#### [WHAT TO PRODUCE]
Find the string "browser" in the material. Copy every line that has it.

#### [DATA SHOWN]

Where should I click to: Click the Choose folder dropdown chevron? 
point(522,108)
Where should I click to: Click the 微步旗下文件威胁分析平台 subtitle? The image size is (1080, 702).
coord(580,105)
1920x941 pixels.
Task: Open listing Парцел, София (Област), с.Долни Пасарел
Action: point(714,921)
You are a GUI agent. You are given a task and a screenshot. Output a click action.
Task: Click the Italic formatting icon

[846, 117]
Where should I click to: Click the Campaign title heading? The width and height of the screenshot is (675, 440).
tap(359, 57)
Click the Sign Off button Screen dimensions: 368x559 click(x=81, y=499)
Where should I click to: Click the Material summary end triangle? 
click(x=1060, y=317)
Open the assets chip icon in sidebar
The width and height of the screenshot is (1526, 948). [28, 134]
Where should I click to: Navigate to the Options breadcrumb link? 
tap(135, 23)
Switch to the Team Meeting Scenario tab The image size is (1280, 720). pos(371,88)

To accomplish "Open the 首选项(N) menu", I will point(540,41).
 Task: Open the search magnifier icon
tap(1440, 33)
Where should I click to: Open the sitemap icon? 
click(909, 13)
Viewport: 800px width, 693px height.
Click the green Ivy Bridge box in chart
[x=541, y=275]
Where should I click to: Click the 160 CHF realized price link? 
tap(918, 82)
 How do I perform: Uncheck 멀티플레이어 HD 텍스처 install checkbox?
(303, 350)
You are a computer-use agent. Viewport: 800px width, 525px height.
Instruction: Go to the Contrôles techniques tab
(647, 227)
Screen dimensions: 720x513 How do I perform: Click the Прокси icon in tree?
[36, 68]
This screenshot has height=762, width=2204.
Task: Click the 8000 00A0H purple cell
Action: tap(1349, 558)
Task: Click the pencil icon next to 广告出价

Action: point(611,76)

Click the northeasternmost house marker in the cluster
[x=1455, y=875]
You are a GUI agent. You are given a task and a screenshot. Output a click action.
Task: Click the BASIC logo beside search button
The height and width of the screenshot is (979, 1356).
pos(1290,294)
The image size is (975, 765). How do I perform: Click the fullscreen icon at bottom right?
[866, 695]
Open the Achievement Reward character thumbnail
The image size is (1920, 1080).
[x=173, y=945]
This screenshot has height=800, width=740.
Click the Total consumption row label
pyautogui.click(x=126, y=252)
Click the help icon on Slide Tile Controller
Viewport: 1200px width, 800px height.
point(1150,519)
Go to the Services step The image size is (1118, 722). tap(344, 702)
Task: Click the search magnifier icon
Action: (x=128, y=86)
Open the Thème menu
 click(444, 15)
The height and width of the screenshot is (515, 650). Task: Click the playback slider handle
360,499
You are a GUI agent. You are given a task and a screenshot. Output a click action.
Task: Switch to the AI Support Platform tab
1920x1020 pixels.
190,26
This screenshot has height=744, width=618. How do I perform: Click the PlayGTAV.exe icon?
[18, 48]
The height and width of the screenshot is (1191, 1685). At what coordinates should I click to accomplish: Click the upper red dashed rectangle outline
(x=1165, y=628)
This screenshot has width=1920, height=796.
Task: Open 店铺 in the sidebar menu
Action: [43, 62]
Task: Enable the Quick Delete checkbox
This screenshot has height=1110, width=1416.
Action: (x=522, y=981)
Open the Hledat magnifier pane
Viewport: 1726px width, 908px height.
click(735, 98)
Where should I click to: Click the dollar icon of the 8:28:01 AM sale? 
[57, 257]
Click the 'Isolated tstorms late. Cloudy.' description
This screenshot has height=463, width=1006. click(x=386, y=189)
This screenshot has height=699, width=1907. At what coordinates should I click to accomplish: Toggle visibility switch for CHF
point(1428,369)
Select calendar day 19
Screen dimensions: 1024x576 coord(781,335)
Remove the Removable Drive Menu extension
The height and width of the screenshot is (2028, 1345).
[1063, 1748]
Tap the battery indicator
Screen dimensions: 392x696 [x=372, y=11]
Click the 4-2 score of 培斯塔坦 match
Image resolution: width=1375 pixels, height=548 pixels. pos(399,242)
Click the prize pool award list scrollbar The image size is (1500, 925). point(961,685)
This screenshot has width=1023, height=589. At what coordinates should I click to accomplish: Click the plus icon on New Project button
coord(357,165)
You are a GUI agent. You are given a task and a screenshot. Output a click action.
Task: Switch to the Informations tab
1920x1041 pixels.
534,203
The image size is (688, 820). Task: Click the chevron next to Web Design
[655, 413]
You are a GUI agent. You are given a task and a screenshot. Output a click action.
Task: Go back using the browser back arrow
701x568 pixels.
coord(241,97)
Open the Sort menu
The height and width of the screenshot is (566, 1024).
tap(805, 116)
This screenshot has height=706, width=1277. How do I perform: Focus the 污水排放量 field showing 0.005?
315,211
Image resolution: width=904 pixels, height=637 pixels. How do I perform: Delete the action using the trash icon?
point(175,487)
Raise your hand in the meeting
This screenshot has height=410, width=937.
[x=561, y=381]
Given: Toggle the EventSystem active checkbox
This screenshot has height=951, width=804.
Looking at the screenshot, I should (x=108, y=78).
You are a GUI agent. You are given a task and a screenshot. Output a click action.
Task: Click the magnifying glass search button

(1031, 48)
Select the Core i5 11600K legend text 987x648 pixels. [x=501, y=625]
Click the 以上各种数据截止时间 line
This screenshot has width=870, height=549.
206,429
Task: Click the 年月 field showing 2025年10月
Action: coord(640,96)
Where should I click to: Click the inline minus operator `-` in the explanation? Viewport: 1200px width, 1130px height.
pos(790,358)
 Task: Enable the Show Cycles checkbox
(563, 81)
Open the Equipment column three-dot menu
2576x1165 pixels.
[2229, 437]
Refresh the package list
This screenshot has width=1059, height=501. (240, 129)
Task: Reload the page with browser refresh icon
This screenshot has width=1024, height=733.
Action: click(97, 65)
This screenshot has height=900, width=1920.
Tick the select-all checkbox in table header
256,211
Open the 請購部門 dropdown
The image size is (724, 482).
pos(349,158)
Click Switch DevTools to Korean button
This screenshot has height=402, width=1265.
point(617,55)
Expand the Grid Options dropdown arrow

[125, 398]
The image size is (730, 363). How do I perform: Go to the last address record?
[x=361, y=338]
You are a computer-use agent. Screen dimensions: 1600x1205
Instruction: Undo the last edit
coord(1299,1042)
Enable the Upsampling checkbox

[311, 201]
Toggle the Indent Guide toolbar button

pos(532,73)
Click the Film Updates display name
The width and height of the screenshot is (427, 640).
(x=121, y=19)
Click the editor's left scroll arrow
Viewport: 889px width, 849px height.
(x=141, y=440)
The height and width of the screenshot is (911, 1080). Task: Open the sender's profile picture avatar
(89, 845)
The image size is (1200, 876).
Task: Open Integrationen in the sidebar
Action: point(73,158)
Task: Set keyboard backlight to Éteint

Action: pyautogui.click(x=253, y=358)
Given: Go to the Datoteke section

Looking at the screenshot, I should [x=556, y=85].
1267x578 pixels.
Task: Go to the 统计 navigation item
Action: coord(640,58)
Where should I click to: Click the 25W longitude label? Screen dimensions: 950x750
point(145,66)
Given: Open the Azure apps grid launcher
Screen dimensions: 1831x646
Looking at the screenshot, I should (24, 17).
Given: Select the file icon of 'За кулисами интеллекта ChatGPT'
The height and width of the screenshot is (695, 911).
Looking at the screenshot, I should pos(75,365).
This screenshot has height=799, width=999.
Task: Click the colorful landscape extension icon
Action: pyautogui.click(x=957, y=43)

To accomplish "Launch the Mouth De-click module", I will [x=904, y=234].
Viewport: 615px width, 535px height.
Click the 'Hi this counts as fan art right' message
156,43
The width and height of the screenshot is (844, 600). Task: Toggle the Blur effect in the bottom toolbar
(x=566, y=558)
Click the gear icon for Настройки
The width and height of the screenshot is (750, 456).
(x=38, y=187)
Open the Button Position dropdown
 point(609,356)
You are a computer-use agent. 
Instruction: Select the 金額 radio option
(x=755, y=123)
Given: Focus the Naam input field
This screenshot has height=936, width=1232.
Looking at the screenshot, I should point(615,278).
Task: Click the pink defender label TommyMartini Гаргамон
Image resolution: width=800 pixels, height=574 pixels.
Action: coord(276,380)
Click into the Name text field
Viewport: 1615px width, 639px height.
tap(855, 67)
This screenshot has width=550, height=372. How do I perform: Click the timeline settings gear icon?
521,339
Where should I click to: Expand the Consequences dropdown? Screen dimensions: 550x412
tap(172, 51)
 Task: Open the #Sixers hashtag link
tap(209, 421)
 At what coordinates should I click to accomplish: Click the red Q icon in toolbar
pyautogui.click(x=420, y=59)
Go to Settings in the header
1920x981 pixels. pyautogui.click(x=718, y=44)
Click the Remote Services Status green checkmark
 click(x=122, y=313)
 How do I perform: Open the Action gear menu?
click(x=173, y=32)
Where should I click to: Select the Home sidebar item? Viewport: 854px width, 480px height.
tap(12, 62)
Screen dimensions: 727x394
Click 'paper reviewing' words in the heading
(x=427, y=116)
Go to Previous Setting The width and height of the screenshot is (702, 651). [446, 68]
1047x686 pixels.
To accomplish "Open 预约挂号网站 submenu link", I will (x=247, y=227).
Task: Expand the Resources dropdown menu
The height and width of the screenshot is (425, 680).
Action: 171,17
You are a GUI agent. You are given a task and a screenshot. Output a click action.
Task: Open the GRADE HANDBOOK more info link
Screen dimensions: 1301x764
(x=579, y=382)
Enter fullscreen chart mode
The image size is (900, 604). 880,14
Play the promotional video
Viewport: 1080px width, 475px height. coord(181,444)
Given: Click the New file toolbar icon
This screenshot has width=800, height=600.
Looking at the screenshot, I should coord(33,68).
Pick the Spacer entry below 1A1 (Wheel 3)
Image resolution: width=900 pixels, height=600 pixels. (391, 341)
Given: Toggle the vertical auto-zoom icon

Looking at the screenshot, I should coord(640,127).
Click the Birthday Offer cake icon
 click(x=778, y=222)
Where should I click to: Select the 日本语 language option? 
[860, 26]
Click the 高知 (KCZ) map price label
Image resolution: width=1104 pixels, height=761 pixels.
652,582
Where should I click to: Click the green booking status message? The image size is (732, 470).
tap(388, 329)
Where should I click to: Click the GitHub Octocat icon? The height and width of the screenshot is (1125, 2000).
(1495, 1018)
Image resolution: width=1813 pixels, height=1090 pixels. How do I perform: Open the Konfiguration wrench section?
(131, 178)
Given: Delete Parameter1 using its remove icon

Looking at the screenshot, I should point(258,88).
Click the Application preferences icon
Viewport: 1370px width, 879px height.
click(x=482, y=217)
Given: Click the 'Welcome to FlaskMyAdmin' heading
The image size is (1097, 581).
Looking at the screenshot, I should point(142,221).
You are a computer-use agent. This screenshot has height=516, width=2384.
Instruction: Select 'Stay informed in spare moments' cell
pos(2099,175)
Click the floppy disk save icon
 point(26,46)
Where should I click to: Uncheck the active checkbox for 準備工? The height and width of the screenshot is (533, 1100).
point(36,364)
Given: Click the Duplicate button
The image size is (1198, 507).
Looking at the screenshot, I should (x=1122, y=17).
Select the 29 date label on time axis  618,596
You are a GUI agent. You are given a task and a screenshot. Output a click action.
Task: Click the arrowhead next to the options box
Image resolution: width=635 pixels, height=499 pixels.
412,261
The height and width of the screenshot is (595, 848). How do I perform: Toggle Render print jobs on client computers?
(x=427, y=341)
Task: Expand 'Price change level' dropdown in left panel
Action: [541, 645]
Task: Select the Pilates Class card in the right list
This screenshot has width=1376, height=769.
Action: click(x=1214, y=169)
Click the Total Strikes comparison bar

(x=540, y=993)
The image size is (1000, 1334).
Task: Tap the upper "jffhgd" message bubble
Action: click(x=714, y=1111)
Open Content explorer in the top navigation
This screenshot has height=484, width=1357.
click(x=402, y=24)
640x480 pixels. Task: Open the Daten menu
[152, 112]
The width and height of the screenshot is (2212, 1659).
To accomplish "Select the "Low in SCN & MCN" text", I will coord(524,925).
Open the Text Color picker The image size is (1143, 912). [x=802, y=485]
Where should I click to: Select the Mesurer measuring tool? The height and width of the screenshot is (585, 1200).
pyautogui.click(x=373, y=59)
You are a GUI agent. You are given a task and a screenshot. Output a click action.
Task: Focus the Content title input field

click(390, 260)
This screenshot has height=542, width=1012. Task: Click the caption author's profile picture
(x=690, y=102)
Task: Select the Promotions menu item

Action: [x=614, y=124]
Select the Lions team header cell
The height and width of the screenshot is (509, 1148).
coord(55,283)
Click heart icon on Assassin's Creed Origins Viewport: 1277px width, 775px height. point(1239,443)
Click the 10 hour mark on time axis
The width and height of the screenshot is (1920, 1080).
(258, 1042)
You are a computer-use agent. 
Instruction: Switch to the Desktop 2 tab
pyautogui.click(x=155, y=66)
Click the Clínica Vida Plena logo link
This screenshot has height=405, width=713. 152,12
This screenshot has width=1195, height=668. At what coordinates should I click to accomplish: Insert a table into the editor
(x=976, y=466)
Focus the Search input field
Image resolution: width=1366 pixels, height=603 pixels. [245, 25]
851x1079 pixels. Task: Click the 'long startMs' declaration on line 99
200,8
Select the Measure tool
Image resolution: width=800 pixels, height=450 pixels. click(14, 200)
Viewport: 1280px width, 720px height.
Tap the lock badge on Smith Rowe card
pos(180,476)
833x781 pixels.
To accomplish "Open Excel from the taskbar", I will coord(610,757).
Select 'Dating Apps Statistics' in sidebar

#### [YOUR SOLUTION]
Task: Go back using the browser back arrow
Task: Reload the page with browser refresh icon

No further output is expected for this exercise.